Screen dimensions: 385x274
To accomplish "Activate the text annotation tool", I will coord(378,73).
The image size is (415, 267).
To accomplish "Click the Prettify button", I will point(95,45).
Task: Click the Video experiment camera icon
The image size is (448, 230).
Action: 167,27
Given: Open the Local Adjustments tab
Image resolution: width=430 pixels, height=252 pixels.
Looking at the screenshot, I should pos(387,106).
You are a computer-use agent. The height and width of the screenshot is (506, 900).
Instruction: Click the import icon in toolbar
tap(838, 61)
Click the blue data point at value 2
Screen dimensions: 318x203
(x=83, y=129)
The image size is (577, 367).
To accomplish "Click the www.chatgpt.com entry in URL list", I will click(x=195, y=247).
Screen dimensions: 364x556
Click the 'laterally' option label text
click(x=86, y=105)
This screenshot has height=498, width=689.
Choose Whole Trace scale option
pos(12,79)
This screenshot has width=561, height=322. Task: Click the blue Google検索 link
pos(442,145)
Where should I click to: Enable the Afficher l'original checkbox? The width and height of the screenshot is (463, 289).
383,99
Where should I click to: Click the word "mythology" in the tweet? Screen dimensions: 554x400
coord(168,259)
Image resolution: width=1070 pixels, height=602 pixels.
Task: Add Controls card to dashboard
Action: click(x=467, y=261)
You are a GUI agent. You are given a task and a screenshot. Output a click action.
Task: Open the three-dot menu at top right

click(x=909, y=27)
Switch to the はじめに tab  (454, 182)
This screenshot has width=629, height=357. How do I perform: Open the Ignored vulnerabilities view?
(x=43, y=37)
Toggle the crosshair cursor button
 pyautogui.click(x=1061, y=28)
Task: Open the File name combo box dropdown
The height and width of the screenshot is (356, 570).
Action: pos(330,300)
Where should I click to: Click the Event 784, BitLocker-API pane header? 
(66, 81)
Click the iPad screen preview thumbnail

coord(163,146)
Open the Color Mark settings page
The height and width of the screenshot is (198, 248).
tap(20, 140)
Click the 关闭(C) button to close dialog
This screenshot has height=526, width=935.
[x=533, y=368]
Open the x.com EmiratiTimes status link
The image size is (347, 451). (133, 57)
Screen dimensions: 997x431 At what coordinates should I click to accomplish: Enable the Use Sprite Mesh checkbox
============
Exercise objective: Go through the entries above and restate each one exactly.

Response to the exercise:
Screen dimensions: 385x274
To accomplish "Activate the text annotation tool", I will coord(378,73).
The image size is (415, 267).
To accomplish "Click the Prettify button", I will point(95,45).
Task: Click the Video experiment camera icon
The image size is (448, 230).
Action: 167,27
Given: Open the Local Adjustments tab
Image resolution: width=430 pixels, height=252 pixels.
Looking at the screenshot, I should pos(387,106).
You are a computer-use agent. The height and width of the screenshot is (506, 900).
Instruction: Click the import icon in toolbar
tap(838, 61)
Click the blue data point at value 2
Screen dimensions: 318x203
(x=83, y=129)
The image size is (577, 367).
To accomplish "Click the www.chatgpt.com entry in URL list", I will click(x=195, y=247).
Screen dimensions: 364x556
Click the 'laterally' option label text
click(x=86, y=105)
This screenshot has height=498, width=689.
Choose Whole Trace scale option
pos(12,79)
This screenshot has width=561, height=322. Task: Click the blue Google検索 link
pos(442,145)
Where should I click to: Enable the Afficher l'original checkbox? The width and height of the screenshot is (463, 289).
383,99
Where should I click to: Click the word "mythology" in the tweet? Screen dimensions: 554x400
coord(168,259)
Image resolution: width=1070 pixels, height=602 pixels.
Task: Add Controls card to dashboard
Action: click(x=467, y=261)
You are a GUI agent. You are given a task and a screenshot. Output a click action.
Task: Open the three-dot menu at top right

click(x=909, y=27)
Switch to the はじめに tab  (454, 182)
This screenshot has width=629, height=357. How do I perform: Open the Ignored vulnerabilities view?
(x=43, y=37)
Toggle the crosshair cursor button
 pyautogui.click(x=1061, y=28)
Task: Open the File name combo box dropdown
The height and width of the screenshot is (356, 570).
Action: pos(330,300)
Where should I click to: Click the Event 784, BitLocker-API pane header? 
(66, 81)
Click the iPad screen preview thumbnail

coord(163,146)
Open the Color Mark settings page
The height and width of the screenshot is (198, 248).
tap(20, 140)
Click the 关闭(C) button to close dialog
This screenshot has height=526, width=935.
[x=533, y=368]
Open the x.com EmiratiTimes status link
The image size is (347, 451). (133, 57)
Screen dimensions: 997x431 At what coordinates should I click to accomplish: Enable the Use Sprite Mesh checkbox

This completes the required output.